Listen lads, there is an all-Ireland economy. Who owns the banks in the north? Anybody in the north? Nope. The same people who own the banks in the Republic and yes, sometimes they're fenians but it's also Australians and English people too. Who owns the north's food-processing industry and has done for years?

Well Gregory, what's the answer? Companies in the Republic, that's who. Do they care about the border? Do they want to govern limping Limavady? No chance.

What they want is to buy and sell. They want your money and you've been giving it to them for years. What's UTV doing advertising in the Republic and owning a radio station in Cork? Exactly the same – trying to make money.

Why do companies in the Republic own so much of the north's business? Easy. The Republic has moved into a modern economy, something no unionist politician would recognise if he swallowed one of its microchips. As the north's, all together now, 'traditional industries of engineering and textiles' collapsed, the civil servants here struggled to replace them with more of the same heavily subsidised engineering and textile companies, all bound to fail. The Republic went for a modern, high-skill, globalised economy emphasising inward investment attracted by tax-based incentives and it succeeded.

They bought up anything in the north that looked as if it had vaguely modern potential.

You hear them talk on the meedja here about the north's 'economy'. The north hasn't got an economy. It's a basket case. It's not part of the UK economy either. It's isolated within the UK with a low standard of living just under 80 per cent of the UK average. The NIO has been running around for decades offering massive subsidies to any high street operator to open in Belfast to maintain the fantasy that Belfast is just another prosperous UK city. They tell chain stores about the high disposable income here. True – it's because most people here are paid by the NIO.

What the hysterical unionist reaction to the joint proposals means is this. They want to stay in their comfort blanket.

They want to say, to hell with the future and long live the past. Yeah, well OK, we knew that already.
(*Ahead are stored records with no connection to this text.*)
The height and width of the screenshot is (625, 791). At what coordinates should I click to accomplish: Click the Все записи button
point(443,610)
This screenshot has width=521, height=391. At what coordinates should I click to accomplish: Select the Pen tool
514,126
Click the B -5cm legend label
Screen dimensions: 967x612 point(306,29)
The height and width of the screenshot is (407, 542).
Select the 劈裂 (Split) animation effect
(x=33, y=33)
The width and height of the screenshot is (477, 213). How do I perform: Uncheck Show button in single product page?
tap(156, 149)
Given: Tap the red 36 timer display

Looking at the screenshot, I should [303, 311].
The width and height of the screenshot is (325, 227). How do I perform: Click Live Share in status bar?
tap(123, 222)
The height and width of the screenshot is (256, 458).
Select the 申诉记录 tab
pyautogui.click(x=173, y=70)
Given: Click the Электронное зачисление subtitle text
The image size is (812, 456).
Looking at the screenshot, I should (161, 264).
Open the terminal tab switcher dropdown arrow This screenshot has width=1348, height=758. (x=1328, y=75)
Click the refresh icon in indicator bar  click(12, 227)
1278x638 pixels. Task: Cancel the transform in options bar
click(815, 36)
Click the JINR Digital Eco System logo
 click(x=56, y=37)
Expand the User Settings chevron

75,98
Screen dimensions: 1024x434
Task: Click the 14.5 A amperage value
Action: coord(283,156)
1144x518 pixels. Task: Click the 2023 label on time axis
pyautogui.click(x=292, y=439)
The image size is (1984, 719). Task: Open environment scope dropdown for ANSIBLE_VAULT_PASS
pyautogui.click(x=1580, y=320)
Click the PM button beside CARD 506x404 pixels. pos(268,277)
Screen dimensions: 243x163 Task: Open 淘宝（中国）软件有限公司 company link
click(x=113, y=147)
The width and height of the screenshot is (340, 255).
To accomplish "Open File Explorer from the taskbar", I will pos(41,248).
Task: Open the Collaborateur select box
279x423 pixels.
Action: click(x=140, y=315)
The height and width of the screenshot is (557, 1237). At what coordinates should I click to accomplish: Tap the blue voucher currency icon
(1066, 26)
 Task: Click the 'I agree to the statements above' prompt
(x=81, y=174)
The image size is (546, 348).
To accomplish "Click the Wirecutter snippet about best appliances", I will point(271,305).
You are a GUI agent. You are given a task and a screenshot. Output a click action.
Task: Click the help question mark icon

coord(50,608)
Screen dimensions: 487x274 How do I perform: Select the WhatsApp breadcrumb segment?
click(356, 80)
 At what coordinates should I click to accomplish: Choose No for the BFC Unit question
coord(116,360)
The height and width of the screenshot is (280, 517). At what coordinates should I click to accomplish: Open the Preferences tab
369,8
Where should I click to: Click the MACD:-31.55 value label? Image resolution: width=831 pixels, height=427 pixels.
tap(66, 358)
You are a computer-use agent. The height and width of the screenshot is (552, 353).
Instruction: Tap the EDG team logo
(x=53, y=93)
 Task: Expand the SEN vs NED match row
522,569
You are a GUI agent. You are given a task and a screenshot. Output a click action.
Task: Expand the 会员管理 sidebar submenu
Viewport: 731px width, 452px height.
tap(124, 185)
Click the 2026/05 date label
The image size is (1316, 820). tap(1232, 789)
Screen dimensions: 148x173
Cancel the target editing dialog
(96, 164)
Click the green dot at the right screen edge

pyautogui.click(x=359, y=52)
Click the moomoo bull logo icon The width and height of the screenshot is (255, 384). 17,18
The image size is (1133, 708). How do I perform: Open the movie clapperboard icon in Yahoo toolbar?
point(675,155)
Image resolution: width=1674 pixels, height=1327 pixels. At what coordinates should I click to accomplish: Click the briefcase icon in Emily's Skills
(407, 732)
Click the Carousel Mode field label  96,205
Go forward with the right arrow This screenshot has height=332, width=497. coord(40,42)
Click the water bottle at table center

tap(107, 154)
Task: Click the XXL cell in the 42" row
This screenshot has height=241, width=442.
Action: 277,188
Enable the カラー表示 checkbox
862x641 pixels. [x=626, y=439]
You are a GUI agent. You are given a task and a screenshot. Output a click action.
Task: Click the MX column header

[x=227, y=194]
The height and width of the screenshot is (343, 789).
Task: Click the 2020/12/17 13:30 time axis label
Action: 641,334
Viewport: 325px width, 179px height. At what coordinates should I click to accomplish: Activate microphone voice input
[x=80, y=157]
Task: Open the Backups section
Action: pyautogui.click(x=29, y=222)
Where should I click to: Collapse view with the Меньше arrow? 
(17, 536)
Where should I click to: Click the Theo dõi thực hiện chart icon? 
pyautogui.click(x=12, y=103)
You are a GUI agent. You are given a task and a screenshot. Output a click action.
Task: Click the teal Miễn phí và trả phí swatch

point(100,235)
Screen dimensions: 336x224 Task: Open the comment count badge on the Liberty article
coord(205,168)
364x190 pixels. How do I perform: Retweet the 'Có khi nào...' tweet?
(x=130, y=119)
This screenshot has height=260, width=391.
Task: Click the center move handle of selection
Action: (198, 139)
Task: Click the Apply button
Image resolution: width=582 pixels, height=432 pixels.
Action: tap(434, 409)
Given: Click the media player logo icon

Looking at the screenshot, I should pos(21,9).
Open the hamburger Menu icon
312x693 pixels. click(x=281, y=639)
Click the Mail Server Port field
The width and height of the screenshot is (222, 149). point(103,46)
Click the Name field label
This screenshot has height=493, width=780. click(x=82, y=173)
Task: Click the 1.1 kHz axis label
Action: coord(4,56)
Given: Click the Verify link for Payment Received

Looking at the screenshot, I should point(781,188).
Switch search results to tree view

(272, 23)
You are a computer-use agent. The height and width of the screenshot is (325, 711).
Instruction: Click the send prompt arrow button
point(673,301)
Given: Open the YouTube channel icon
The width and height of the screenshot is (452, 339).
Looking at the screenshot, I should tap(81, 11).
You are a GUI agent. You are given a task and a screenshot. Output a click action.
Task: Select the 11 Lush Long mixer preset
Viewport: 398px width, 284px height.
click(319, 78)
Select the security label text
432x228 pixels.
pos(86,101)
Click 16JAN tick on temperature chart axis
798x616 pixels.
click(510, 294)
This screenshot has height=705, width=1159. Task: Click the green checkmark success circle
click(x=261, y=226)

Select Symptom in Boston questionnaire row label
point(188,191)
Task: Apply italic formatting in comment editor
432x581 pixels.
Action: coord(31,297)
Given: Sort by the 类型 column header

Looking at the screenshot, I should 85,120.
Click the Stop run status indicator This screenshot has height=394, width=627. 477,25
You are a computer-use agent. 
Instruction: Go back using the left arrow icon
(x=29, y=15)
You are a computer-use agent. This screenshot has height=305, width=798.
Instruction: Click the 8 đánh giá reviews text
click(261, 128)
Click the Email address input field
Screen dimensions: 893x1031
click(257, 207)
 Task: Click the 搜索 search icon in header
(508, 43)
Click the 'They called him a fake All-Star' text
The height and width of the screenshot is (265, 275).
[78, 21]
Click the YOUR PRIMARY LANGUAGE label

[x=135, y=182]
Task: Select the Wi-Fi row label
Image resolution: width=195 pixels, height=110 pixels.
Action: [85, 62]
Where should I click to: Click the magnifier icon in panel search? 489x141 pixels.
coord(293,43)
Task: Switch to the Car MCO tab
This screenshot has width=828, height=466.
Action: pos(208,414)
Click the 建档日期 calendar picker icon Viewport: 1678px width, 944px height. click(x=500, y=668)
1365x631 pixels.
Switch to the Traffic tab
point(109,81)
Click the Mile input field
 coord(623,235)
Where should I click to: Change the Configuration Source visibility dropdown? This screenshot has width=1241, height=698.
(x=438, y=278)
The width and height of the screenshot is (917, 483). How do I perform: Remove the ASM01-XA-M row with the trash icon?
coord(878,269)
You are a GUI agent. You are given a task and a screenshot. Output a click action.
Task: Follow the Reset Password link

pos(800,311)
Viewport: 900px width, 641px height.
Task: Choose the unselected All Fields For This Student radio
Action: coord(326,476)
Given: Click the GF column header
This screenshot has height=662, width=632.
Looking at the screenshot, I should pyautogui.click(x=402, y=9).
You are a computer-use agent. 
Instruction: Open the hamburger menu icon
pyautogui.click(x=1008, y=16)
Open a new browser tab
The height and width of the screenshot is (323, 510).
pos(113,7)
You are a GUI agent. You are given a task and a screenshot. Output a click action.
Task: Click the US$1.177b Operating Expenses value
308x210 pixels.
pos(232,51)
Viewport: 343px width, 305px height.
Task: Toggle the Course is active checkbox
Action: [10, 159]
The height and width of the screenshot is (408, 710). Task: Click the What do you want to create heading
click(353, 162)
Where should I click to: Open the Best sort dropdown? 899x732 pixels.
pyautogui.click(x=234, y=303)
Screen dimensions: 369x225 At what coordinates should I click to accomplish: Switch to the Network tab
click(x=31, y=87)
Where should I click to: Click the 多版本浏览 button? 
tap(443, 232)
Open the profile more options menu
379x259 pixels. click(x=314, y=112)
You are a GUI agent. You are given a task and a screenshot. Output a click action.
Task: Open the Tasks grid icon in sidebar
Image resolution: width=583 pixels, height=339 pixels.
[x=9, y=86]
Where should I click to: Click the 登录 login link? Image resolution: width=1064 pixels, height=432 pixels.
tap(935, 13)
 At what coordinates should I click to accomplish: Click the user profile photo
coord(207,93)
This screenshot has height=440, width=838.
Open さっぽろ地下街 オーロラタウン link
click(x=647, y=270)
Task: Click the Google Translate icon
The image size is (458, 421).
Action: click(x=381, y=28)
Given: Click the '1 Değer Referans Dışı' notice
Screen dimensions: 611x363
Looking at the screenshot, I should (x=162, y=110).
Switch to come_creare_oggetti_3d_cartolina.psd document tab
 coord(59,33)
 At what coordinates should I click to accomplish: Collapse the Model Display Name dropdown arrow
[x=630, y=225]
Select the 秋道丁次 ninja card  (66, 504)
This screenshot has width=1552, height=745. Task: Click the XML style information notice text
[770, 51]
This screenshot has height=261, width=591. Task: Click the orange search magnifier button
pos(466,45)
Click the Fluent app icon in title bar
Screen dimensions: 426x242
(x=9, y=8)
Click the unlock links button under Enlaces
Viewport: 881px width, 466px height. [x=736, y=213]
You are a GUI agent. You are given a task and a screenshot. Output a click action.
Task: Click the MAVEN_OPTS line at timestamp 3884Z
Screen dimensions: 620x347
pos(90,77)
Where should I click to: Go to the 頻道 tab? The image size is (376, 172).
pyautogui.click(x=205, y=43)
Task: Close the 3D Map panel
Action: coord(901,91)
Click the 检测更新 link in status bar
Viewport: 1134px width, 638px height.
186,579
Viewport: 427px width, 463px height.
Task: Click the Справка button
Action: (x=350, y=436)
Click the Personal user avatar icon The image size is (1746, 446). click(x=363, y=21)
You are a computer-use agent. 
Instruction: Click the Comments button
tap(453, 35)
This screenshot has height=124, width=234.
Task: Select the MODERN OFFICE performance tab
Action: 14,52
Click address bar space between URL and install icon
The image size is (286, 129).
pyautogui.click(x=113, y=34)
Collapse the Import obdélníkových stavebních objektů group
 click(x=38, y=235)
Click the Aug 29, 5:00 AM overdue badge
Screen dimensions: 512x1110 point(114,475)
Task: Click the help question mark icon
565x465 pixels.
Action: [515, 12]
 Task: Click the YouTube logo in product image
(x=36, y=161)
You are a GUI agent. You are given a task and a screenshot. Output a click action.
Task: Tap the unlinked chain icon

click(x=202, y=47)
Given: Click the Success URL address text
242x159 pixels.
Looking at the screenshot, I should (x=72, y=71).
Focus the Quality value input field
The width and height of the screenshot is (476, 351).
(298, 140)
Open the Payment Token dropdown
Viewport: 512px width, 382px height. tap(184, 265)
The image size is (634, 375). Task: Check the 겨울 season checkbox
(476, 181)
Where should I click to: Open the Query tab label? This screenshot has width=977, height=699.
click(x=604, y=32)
What they can't be allowed to do is prevail over the chances of people living in the border areas to have a better life with modern roads and health services just because bigoted unionist politicians would rather eat grass. What needs to be driven home to unionists is that while they may have a veto over constitutional change, that does not and cannot mean they have a veto over any change whatsoever, particularly change that is to the benefit of their fellow countrymen and their own supporters.